Most American presidents, unless they leave office in disgrace, are honored by having airports, schools, libraries, streets, and even whole cities named after them. The city of San Francisco has saluted President George W. Bush in a singular way—by naming a sewage-treatment plant after him.
Of course, this reminds us that the city on the Bay has long since made itself a synonym for disgusting vice. It can hardly insult Bush as much as it has already insulted the great saint for whom it is named. Few of us pause to reflect on that, and on why it was first called as it still is.
The same might be said of many other American cities that in more pious times were given names of religious significance: Providence, Corpus Christi, San Diego, St. Paul, St. Louis, San Jose (and St. Joseph), Santa Monica, Salem, San Antonio, Santa Fe, St. Augustine, San Pablo, St. Petersburg, San Clemente, San Gabriel, San Juan Capistrano, Santa Barbara, Santa Clara, Sacramento, and many others, right down to Hell (Michigan).
Catholics used to name their children after saints; Protestants, after such Old Testament figures as Aaron and Abraham. It was also common to name a child in honor of parents, ancestors, relatives, and patriotic heroes. Today Americans attach little meaning to words and names; hence the amazing profusion of girls named Kimberly, Britney, and Chelsea. (I don’t know of a St. Kimberly, or of an Old Testament matriarch called Britney. On the other hand, the ancient names David, Ruth, Saul, Naomi, Judith, and Solomon are still common among Jews.)

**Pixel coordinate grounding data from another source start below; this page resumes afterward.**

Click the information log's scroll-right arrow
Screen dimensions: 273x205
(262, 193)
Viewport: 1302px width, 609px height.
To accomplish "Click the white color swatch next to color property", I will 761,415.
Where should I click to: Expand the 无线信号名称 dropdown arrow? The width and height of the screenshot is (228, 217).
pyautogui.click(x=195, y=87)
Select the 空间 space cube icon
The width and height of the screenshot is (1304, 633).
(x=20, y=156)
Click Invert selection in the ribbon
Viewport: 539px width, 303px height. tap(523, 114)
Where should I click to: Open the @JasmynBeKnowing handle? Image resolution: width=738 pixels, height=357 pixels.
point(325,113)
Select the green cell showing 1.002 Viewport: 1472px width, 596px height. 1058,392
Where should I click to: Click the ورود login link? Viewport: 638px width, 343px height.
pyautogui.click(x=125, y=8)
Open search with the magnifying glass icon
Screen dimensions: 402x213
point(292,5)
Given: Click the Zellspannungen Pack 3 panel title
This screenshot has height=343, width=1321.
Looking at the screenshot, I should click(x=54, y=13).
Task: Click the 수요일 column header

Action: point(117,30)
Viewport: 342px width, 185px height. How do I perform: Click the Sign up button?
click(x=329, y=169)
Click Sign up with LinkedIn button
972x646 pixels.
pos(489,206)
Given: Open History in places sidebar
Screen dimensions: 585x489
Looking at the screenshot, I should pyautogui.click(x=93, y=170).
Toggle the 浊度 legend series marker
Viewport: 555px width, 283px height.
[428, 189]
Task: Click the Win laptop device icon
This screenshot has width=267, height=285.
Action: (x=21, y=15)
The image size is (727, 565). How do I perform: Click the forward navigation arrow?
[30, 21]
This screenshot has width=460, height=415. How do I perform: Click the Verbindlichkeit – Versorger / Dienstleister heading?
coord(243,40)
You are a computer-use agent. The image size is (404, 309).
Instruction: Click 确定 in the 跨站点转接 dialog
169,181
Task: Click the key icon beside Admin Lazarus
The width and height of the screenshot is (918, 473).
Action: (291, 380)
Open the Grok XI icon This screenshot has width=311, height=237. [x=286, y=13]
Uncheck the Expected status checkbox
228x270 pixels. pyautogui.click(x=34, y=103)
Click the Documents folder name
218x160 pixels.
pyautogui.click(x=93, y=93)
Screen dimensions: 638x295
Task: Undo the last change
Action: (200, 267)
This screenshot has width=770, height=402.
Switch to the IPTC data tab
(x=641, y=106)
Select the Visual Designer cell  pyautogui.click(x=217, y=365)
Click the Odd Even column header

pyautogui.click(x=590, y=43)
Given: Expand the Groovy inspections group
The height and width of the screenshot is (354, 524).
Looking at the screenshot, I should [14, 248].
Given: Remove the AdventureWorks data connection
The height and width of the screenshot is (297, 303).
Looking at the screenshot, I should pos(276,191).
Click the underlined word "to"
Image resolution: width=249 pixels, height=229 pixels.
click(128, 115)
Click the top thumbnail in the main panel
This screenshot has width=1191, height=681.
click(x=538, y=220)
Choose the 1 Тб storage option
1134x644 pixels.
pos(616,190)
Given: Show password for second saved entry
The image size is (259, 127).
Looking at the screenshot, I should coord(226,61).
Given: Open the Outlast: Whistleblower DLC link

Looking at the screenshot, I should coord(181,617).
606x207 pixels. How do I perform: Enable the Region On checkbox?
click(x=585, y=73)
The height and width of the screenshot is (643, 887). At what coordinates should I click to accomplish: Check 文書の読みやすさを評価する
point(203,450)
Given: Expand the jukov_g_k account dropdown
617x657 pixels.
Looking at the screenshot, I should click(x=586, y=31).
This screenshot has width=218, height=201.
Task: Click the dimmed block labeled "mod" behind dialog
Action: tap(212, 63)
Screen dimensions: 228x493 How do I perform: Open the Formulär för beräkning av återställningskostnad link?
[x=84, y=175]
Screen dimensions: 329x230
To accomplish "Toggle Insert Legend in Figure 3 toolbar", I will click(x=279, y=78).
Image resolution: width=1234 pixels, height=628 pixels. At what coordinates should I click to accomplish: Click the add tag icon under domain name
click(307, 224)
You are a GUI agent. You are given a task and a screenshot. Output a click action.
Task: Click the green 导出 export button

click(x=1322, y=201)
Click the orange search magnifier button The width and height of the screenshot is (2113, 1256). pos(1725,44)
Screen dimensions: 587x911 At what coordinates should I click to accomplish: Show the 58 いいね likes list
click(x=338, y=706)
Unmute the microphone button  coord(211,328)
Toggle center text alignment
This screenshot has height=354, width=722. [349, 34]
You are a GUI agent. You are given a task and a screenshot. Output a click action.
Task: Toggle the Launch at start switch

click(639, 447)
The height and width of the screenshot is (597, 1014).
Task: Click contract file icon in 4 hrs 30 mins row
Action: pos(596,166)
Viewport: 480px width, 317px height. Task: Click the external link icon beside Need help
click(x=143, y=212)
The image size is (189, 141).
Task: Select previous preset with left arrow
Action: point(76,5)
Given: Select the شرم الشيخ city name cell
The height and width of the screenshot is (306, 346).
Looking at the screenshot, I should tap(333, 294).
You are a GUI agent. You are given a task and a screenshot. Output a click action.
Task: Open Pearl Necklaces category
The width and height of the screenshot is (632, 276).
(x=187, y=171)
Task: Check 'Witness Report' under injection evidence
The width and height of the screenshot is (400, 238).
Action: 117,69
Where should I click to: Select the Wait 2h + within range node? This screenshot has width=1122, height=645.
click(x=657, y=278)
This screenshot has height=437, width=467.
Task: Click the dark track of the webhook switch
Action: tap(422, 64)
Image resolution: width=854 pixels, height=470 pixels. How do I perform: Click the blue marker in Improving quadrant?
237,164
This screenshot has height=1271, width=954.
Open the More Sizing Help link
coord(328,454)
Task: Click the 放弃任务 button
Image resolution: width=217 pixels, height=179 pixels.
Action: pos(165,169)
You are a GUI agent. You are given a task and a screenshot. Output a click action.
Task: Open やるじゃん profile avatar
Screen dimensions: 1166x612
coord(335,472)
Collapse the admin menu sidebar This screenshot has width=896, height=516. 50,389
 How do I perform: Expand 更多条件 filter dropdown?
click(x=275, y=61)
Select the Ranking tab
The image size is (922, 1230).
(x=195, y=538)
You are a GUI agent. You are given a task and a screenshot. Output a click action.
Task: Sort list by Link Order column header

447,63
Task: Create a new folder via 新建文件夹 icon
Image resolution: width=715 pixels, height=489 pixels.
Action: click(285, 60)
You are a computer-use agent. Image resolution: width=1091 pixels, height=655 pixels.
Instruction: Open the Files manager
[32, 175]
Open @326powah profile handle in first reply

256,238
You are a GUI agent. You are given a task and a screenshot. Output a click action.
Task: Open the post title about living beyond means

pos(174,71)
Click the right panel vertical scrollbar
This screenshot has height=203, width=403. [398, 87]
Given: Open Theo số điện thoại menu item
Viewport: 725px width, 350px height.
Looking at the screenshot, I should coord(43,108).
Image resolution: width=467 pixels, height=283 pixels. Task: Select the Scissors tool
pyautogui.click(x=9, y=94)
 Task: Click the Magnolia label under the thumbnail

Among the little mysteries of our time is the phrase we now find on so many questionnaires: “religious preference.” Preference? Well, I’m a Catholic, but sometimes, in certain moods, I might prefer to be something else—a Unitarian or a Muslim, perhaps. I like Mormons, but I’ve never been in the mood to be one, even briefly. In Saudi Arabia, I understand, you are seldom asked which religion you “prefer”—the options are severely limited, and you’d better prefer Islam, if you know what’s good for you. Religion is seen in those parts not as a matter of taste, but of truth.
One of the curious results of Bush’s presidency is that a few months from now the United States may have, for the first time, a president with a Muslim name, something few of us would have predicted right after September 11, 2001. For all the wild fervor he has inspired, Obama is a routine liberal whose credo may be summed up in the view that genocide is “right-wing,” whereas unlimited feticide is “enlightened.” The notion that he represents a substantial departure from traditional politics is grimly risible. He enjoys the highest ratings from liberal and pro-abortion groups, differing from others of his sorry breed only in camouflage; insofar as it is up to him, the decimation of the American population, especially the black population, will continue undeflected by this putatively “black” president.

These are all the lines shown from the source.